Microsoft unveiled Security Copilot today as part of its ongoing effort to incorporate generative AI into all of its products. This new tool promises to “summarize” and “make sense” threat intelligence.
Microsoft promoted Security Copilot in a vague statement as a mechanism to correlate attack data while prioritizing security problems. Several tools already perform this. Yet Microsoft claims that generative AI models from OpenAI, notably the recently released text-generating GPT-4, improve Security Copilot, which interfaces with its current security product range.
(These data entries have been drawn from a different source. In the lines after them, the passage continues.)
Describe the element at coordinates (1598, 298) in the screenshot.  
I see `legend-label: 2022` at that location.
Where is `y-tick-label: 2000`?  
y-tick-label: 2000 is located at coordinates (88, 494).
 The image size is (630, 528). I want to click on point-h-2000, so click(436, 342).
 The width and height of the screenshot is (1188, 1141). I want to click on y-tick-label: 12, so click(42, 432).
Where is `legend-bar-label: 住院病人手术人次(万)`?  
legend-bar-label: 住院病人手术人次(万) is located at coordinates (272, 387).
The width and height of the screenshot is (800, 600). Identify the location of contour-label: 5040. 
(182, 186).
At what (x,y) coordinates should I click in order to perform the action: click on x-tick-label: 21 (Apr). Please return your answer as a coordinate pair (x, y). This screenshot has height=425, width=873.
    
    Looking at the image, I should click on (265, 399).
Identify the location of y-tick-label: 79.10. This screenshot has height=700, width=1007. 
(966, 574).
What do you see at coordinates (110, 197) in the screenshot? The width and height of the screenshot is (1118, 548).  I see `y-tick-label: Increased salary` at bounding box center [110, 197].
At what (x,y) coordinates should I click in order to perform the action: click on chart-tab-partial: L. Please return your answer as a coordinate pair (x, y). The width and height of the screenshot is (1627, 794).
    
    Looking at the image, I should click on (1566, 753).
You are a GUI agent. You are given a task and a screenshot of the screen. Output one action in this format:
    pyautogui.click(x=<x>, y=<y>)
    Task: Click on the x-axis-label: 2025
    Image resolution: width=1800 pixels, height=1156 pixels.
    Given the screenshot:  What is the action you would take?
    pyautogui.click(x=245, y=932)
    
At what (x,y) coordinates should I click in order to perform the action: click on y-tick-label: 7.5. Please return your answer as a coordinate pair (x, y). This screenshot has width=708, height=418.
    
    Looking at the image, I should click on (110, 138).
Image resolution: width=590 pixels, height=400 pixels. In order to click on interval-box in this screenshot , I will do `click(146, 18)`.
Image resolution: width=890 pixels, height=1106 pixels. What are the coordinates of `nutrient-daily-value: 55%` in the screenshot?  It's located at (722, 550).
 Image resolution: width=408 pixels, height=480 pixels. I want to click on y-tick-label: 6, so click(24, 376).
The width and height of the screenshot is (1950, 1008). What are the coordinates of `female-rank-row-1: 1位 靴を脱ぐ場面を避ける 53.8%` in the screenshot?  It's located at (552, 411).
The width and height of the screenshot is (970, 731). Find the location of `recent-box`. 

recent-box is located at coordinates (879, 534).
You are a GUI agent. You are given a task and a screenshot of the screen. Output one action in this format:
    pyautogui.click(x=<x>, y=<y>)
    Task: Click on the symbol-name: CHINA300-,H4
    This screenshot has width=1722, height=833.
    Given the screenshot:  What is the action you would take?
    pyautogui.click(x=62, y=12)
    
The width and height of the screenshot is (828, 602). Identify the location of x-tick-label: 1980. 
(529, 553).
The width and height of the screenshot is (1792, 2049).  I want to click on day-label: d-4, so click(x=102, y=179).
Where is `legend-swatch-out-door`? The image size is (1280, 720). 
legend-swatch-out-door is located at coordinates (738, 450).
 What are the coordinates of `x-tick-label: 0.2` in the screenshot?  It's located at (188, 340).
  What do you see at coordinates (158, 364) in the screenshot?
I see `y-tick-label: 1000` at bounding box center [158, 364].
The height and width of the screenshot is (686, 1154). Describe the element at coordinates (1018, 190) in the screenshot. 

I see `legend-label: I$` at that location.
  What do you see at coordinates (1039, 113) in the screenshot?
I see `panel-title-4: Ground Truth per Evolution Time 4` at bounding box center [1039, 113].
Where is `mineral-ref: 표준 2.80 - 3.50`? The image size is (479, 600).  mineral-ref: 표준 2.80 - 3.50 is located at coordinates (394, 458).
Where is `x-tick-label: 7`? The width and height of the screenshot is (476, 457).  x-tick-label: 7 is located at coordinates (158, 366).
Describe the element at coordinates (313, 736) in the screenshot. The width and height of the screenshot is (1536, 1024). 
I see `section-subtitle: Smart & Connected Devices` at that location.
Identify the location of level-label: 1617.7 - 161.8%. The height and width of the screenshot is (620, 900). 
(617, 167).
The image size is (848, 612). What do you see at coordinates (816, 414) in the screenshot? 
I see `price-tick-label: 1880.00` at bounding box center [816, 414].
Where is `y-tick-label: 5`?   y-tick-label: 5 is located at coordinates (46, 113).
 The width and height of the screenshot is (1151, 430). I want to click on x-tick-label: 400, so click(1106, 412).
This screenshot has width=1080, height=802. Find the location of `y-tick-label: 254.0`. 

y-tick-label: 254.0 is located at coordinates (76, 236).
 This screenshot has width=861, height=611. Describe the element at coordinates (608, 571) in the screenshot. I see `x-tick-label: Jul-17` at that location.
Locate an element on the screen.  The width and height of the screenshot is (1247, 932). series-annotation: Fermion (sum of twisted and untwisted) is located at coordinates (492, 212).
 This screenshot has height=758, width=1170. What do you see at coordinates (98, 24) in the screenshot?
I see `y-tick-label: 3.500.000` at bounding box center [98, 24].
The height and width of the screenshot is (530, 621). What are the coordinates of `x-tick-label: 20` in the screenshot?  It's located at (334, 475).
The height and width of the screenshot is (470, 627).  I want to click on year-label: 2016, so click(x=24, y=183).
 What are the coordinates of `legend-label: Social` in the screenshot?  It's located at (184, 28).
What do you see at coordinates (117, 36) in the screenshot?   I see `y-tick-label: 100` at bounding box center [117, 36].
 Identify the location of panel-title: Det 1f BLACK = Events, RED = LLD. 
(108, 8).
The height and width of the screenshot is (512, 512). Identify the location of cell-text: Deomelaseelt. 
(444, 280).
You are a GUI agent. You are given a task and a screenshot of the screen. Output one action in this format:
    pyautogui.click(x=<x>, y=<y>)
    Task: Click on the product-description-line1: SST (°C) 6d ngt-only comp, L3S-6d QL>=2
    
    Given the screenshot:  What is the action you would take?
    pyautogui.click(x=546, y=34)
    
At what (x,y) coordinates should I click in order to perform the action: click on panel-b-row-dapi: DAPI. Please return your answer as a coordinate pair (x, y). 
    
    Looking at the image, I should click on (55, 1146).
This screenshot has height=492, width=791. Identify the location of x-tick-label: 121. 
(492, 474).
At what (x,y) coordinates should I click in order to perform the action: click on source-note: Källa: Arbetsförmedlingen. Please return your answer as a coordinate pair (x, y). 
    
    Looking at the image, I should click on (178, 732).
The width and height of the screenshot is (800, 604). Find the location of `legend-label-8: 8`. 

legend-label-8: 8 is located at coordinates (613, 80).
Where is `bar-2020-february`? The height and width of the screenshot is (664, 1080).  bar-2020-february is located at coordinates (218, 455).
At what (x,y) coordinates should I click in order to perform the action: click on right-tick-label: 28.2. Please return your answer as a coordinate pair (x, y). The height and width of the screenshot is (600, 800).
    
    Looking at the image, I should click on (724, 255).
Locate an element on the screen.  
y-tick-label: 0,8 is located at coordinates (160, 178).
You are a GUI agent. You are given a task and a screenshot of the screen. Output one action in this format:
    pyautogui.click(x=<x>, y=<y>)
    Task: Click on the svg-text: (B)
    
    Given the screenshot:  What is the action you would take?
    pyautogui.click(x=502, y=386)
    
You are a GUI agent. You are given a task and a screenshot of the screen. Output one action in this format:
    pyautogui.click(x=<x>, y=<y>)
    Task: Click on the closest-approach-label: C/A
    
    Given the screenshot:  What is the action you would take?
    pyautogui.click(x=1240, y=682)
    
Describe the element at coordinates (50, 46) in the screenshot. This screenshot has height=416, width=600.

According to Microsoft Security senior vice president Charlie Bell, “improving the state of security involves both people and technology – human inventiveness matched with the most cutting-edge tools that help apply human experience at speed and scale.” We are creating a future with Security Copilot where each defender is equipped with the tools and technologies need to make the world a safer place.
However, Microsoft didn’t specify exactly how GPT-4 is used in Security Copilot. Instead, it highlighted a trained bespoke model, possibly GPT-4-based, that powers Security Copilot and “deploys skills and queries” pertinent to cybersecurity.
Microsoft emphasized that the model is not trained using user data, responding to a typical criticism of services using language models.
Microsoft believes that this unique model “capture what other approaches might miss” by providing security-related advice, recommending the best course of action, and summarizing activities and processes. Yet, it’s uncertain how effective such a model might be in production given the untruthful tendencies of text-generating models.
Microsoft acknowledges that the unique Security Copilot concept doesn’t always work perfectly. The company states that “AI-generated content can contain errors.” “We are changing its responses as we continue to learn from these encounters to generate more logical, relevant, and valuable answers,” the statement reads.